If I was in the UK I would consider a $ 10,000 ablation by Dr. Haissaguerre or Dr. Jais in Bordeaux. They seem to have a good success rate and are certainly right in the forefront when it comes to research in the field.

Hans
Richard
Re: Cardio visit
October 18, 2003 08:22AM
Chris,

I found your post quite interesting and I'm certainly glad to hear you found such an understanding cardio. You're very lucky. I hope the "on demand" approach works well for you.

Richard
njb
Re: Cardio visit
October 18, 2003 11:19AM
Chris:

Don't feel too stressed out about getting an ablation before it's too late. At least in my case, about 12 weeks post ablation via Clev. Clinic, I'm pretty sure my afib has been cured. And I had gone into permanent afib in which heavy meds and cardio didn't restore NSR.

njb
Fran
Re: Cardio visit
October 18, 2003 12:17PM
Mike

With the governments promise to reduce waiting list times and tha lack of Dr's in the UK it seems it is now acceptable for us to have operations etc done abroad. France being one of the major players - and the NHS pays.

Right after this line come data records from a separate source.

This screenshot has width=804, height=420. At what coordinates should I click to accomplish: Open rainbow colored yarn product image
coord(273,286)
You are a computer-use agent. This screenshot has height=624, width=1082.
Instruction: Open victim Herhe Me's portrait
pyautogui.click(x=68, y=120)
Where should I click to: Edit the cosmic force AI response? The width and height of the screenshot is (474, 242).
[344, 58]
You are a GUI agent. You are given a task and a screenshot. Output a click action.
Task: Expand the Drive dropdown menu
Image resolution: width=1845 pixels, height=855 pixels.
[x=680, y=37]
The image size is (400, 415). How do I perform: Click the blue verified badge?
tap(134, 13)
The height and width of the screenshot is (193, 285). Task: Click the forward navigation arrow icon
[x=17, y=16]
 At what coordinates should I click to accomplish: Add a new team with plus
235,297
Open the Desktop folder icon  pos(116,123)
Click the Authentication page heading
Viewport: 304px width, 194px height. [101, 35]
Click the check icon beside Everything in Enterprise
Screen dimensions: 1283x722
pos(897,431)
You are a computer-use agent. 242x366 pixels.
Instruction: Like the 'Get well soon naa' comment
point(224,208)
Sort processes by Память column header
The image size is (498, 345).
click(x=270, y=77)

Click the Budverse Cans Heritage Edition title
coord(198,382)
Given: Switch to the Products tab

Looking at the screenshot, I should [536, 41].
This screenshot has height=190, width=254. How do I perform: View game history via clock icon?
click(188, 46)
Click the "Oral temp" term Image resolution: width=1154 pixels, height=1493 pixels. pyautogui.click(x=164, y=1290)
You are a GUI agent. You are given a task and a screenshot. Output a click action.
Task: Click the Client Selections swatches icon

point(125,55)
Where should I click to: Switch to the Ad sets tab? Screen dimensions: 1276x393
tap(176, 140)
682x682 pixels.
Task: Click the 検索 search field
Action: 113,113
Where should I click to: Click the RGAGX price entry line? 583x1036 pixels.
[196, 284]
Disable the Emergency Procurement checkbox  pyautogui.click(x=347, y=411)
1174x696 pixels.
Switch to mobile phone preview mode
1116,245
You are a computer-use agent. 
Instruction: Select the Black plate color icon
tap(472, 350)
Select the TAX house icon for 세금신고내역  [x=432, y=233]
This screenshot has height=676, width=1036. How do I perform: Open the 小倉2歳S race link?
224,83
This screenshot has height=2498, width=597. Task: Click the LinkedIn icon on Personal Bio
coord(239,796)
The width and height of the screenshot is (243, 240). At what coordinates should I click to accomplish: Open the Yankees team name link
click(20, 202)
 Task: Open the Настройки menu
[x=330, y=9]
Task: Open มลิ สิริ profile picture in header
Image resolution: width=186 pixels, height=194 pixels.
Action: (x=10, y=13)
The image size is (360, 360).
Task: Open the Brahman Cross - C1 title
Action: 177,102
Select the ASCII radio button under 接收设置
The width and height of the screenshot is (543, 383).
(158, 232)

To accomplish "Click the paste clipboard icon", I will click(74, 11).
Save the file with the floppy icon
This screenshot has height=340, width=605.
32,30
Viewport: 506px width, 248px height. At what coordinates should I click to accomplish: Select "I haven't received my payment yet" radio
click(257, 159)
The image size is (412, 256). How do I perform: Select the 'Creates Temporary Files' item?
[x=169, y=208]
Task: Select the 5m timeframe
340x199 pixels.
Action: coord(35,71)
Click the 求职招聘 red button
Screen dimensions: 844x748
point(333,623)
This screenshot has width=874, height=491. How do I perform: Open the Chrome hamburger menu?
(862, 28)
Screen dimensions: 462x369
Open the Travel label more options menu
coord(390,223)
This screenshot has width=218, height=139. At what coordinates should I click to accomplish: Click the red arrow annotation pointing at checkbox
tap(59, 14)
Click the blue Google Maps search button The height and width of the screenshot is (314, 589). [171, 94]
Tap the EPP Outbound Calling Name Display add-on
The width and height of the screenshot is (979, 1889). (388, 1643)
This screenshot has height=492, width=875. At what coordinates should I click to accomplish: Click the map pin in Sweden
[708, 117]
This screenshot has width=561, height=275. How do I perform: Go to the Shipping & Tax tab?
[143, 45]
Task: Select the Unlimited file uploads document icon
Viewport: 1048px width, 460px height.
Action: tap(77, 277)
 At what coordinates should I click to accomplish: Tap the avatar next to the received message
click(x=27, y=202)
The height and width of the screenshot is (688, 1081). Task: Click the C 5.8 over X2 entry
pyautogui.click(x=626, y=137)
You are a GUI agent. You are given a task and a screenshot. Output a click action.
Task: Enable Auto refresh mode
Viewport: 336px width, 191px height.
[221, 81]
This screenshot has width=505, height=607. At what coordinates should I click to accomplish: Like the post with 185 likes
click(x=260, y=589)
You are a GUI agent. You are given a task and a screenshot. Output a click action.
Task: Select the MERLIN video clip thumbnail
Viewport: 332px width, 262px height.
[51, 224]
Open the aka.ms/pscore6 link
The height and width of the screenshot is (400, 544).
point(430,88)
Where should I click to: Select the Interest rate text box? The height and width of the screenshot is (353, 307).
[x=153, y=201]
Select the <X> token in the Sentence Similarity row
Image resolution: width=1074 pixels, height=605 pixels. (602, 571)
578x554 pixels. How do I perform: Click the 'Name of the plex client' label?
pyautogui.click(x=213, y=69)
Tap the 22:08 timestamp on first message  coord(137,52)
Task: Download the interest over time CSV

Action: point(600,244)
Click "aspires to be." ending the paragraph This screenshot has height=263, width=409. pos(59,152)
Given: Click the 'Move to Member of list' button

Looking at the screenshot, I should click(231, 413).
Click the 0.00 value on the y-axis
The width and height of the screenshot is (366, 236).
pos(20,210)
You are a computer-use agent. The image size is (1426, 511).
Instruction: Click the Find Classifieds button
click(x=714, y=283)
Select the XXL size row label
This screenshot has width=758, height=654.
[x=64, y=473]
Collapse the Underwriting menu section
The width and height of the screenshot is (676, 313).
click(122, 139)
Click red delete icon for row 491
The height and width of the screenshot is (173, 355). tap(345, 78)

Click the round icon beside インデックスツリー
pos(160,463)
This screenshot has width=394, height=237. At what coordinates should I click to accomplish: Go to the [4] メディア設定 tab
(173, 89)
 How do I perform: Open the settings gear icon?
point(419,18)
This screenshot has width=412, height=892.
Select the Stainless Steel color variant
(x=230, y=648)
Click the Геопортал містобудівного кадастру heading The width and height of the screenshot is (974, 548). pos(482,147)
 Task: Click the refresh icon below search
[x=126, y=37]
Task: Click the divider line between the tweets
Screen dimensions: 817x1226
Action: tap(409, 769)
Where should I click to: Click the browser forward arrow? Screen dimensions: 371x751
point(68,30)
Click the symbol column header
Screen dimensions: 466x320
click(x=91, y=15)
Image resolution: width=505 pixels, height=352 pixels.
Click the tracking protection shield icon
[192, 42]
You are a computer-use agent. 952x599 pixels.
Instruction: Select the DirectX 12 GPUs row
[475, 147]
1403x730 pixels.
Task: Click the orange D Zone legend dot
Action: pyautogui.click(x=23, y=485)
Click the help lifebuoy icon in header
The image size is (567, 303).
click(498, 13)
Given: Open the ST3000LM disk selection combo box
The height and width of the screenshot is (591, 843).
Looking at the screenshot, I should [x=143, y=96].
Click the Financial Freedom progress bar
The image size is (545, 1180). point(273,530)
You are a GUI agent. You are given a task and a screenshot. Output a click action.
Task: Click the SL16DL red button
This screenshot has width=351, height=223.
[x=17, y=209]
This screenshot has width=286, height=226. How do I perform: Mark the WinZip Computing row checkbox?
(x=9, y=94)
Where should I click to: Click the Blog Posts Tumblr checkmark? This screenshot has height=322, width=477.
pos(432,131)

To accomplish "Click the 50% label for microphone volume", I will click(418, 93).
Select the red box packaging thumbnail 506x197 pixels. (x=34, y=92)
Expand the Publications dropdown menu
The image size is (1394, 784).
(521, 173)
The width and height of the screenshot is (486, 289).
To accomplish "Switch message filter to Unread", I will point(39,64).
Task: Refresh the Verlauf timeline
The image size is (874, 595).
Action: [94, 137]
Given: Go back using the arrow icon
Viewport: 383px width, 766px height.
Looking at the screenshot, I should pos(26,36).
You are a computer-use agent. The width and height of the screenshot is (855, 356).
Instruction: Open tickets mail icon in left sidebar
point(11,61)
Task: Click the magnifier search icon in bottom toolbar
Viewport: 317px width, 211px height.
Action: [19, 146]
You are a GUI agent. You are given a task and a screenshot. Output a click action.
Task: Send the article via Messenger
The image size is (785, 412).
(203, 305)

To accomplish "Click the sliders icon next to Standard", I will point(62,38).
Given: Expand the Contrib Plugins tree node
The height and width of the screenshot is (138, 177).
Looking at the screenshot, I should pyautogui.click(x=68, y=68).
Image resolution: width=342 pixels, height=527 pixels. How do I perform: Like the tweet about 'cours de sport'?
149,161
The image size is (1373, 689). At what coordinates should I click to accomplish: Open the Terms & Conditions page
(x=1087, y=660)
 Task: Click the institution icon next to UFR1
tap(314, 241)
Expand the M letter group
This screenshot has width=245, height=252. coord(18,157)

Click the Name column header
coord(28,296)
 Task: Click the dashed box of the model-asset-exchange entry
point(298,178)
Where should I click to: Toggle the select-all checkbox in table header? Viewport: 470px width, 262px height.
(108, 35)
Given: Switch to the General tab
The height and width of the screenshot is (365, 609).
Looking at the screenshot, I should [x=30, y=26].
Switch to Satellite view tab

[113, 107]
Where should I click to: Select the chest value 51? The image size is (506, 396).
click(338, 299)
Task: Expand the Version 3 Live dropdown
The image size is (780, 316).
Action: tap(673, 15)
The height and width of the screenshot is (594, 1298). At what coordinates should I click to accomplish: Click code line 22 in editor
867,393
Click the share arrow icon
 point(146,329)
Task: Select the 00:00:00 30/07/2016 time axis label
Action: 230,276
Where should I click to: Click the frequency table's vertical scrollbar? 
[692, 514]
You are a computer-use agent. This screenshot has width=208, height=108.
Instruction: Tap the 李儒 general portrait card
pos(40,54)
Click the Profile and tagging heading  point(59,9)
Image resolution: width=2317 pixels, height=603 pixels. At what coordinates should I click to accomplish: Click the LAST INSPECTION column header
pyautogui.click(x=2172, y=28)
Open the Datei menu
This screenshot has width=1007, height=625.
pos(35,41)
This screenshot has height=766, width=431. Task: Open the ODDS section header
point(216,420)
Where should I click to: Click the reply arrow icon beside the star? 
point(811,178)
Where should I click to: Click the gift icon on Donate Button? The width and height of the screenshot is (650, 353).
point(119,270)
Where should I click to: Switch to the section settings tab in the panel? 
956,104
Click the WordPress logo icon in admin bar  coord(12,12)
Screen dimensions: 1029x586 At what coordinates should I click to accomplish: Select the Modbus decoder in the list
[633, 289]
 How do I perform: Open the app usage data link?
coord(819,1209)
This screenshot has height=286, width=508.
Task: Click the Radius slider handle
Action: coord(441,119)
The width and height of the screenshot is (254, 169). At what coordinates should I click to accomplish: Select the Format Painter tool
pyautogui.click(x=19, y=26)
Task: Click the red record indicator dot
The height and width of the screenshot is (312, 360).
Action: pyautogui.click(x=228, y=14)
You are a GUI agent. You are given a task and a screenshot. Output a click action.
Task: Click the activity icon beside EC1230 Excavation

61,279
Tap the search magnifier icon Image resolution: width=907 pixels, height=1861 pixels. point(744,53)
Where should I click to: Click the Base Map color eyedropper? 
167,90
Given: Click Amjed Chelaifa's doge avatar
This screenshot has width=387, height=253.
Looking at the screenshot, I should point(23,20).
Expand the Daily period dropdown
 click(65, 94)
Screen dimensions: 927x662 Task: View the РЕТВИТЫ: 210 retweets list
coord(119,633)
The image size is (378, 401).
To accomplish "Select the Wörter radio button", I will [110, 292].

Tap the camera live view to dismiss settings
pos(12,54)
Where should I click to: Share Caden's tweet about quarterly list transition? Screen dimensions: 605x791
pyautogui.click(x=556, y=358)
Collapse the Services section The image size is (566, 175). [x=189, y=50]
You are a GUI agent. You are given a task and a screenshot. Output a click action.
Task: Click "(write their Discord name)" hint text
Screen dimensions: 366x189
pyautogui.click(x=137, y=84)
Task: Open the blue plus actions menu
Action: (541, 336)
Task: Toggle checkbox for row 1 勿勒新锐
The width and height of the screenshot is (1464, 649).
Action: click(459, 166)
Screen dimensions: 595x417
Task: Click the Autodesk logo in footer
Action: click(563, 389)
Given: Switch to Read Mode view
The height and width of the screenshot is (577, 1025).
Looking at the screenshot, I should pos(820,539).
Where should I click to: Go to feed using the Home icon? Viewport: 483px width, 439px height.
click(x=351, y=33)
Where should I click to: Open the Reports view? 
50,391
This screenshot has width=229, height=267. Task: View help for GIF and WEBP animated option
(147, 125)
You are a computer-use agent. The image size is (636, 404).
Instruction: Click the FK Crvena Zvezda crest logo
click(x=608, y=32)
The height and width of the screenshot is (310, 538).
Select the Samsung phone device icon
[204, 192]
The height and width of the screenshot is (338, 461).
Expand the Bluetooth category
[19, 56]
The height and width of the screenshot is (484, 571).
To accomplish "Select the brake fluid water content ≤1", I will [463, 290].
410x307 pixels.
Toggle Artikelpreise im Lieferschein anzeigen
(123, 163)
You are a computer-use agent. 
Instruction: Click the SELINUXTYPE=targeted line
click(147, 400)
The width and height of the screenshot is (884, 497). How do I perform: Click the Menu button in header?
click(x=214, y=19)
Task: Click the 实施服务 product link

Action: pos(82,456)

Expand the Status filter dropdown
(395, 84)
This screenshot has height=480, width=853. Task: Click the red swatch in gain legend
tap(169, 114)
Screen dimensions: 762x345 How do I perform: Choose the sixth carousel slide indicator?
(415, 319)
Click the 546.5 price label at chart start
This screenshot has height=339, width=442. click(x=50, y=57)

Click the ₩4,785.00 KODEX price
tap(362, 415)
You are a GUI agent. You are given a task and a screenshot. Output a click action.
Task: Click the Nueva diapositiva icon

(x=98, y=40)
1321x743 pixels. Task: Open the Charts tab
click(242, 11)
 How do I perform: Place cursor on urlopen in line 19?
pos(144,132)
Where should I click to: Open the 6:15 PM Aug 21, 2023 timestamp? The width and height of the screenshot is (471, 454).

Has anyone in the UK thought about this as a way of getting an ablation by Dr. Haissaguerre. Or would ablation not count. Worth looking into though.

Chris your cardio sounds good. Are you in London? Its always a battle to get a referal outwith your own health district. It took me a year to get the OK to go to Edinburgh - from Highland Region. And it was a waste of time

Fran
Chris H
Re: Cardio visit
October 19, 2003 08:53AM
Greetings Fran
I live in Newport S.Wales . Many thanks for all your help on this forum.
Ablation seems to be gaining momentum . I am sure we will get it perfected on this side of the pond . I wish all the people planning to or have recently had an Ablation every joy in the world. They are helping progress and in tern are helping us all.